(Collected data)

#####

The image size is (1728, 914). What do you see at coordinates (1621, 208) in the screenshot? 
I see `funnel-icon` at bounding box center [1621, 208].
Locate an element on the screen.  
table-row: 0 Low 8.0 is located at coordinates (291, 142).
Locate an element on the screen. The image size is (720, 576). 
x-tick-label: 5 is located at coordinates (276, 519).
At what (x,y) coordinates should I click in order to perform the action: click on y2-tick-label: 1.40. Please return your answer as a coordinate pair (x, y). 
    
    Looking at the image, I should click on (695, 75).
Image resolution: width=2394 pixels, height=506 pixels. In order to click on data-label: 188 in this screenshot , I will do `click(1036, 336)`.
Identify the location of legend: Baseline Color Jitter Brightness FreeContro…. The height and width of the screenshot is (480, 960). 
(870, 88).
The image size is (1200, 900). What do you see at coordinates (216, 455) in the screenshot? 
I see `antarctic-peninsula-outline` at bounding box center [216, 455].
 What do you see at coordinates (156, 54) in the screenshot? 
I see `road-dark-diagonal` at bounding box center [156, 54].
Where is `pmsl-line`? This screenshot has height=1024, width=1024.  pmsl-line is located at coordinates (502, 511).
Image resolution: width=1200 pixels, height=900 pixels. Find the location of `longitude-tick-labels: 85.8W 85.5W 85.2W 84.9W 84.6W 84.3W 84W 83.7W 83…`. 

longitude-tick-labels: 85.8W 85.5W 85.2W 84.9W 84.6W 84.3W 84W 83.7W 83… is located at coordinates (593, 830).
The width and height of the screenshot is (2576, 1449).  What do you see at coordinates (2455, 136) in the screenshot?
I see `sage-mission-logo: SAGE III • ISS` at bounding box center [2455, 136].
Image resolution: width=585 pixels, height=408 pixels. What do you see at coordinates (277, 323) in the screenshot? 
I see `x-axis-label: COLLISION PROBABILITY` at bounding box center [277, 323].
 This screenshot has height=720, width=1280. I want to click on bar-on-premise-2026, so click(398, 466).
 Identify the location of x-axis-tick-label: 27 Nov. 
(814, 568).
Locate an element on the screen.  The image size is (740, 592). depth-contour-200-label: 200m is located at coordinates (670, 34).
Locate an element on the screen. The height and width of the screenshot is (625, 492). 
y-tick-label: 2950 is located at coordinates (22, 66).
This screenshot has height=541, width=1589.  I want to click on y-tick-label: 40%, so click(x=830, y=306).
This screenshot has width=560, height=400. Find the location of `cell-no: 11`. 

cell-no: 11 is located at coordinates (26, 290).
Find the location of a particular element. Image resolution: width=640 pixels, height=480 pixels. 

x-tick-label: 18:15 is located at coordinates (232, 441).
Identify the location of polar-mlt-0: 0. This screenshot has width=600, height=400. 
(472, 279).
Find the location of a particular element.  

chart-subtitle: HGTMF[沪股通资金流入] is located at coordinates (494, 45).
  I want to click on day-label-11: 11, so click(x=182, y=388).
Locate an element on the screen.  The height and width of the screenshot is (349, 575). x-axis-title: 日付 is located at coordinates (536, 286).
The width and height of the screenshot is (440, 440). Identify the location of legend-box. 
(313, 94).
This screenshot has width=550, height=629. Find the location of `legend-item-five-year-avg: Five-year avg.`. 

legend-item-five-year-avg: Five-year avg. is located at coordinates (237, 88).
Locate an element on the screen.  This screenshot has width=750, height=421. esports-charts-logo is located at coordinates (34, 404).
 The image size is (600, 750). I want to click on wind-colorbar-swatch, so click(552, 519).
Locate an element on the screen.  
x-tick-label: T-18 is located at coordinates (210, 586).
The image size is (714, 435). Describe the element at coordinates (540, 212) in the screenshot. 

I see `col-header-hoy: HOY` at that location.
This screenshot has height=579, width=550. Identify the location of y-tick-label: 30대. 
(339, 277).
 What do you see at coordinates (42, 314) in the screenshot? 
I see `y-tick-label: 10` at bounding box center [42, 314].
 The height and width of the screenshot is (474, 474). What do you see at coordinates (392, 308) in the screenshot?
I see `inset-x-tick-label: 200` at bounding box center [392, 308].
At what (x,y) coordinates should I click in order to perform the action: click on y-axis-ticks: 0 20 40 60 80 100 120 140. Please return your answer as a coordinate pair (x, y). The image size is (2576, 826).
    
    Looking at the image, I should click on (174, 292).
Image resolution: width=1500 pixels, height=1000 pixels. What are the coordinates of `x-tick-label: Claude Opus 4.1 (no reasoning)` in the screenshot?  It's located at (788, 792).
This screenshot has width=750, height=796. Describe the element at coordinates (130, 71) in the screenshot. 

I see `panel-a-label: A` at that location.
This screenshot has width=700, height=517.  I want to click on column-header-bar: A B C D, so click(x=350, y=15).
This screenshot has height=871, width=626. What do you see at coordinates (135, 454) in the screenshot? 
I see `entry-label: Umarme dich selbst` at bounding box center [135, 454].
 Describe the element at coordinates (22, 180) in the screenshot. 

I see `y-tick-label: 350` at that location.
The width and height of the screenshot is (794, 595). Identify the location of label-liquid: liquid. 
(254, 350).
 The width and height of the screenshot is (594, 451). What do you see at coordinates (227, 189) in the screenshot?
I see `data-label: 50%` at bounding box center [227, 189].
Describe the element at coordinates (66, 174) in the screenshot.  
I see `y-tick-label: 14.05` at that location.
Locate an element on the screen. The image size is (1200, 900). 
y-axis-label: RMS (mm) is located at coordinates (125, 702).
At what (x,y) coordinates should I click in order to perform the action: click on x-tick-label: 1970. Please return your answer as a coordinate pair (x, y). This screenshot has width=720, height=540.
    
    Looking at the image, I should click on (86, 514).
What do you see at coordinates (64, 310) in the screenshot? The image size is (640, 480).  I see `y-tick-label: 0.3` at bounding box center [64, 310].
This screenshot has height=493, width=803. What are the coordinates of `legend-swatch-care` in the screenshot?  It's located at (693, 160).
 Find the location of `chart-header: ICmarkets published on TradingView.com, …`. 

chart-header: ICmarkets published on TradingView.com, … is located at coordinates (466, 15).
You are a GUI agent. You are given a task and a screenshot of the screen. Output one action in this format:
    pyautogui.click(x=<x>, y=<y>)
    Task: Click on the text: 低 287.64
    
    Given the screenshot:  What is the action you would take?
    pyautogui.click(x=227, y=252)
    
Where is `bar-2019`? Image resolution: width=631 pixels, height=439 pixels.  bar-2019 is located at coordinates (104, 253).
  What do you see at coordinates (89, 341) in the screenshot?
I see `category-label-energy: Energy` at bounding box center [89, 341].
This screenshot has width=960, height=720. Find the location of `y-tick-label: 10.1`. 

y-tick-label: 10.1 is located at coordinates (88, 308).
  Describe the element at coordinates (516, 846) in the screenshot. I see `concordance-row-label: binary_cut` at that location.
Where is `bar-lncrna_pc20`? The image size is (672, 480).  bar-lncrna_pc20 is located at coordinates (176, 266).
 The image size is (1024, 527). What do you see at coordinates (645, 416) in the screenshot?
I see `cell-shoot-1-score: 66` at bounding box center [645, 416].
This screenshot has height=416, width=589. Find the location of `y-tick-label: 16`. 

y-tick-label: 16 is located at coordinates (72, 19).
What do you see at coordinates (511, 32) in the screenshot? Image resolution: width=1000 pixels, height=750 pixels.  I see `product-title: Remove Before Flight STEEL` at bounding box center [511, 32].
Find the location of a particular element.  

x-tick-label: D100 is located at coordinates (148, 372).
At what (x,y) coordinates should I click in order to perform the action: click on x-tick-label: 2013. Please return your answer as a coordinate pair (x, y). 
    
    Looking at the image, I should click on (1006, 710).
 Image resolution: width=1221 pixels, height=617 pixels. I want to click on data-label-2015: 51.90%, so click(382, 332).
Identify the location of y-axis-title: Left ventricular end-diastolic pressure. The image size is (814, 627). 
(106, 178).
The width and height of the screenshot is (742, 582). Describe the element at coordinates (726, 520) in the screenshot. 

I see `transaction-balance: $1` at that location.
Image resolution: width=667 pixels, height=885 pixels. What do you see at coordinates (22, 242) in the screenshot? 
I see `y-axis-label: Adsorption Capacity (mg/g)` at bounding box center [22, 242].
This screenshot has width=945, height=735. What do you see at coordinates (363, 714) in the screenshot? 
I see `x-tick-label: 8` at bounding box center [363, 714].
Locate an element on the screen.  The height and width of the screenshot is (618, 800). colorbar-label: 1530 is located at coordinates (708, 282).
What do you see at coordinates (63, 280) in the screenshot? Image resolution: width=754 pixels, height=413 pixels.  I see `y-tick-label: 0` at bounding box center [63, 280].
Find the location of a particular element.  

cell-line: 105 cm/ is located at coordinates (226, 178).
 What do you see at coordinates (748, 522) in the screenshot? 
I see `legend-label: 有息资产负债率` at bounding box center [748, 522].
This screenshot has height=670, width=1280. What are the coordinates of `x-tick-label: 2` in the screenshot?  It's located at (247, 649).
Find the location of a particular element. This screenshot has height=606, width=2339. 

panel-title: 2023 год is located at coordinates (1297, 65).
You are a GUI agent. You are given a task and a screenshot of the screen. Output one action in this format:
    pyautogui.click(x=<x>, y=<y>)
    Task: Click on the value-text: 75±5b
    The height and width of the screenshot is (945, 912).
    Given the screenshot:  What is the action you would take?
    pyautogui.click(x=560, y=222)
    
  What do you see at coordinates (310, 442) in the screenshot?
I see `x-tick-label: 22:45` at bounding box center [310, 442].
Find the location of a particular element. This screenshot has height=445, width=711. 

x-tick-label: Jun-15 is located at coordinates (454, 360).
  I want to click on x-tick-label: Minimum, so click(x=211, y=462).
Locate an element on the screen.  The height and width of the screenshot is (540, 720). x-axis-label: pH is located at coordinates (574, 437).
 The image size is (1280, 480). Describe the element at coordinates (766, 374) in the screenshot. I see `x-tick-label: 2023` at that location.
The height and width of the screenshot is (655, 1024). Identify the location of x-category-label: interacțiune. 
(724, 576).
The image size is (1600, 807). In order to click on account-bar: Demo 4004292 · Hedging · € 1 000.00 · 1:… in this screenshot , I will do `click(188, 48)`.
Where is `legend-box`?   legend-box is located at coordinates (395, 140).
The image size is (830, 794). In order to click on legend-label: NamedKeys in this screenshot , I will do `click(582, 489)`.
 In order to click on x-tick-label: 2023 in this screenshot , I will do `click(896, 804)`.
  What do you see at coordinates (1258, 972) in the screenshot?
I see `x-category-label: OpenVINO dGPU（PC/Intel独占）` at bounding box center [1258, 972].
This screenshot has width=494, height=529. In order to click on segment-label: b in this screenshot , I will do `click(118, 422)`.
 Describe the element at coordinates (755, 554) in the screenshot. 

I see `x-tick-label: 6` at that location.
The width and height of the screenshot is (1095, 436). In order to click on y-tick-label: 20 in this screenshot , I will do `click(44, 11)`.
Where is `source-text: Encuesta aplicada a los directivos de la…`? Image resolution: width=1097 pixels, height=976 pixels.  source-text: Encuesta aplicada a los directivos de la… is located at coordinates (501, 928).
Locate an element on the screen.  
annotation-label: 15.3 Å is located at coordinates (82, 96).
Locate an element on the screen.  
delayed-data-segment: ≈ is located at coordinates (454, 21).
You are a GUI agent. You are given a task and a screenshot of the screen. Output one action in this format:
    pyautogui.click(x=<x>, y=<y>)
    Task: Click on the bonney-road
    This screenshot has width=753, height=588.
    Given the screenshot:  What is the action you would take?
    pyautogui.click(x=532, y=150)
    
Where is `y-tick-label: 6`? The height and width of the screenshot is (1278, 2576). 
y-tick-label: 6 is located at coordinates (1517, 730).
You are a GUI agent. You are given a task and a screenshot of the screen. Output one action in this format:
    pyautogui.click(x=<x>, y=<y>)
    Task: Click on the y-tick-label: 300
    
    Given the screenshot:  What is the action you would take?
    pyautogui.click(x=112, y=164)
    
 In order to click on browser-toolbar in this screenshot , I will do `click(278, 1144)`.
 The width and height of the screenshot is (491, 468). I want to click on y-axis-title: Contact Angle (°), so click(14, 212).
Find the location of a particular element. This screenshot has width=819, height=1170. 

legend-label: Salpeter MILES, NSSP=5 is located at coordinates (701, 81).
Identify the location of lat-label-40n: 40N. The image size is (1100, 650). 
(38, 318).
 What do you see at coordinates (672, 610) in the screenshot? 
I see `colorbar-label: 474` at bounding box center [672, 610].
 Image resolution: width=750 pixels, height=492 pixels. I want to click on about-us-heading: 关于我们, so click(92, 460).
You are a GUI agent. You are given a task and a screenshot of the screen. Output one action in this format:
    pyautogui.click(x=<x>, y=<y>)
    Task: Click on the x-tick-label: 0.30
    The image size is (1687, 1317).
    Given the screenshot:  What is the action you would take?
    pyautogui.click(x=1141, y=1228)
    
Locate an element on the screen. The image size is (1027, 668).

#####

WORK ORDER: Pull out every line above that contains the word "pair", treating uppercase and lowercase as different.

ANSWER TO THIS TASK:
At what (x,y) coordinates should I click in order to perform the action: click on y2-tick-label: 1.40. Please return your answer as a coordinate pair (x, y). 
At what (x,y) coordinates should I click in order to perform the action: click on y-axis-ticks: 0 20 40 60 80 100 120 140. Please return your answer as a coordinate pair (x, y). The image size is (2576, 826).
At what (x,y) coordinates should I click in order to perform the action: click on x-tick-label: 1970. Please return your answer as a coordinate pair (x, y). This screenshot has width=720, height=540.
At what (x,y) coordinates should I click in order to perform the action: click on x-tick-label: 2013. Please return your answer as a coordinate pair (x, y). 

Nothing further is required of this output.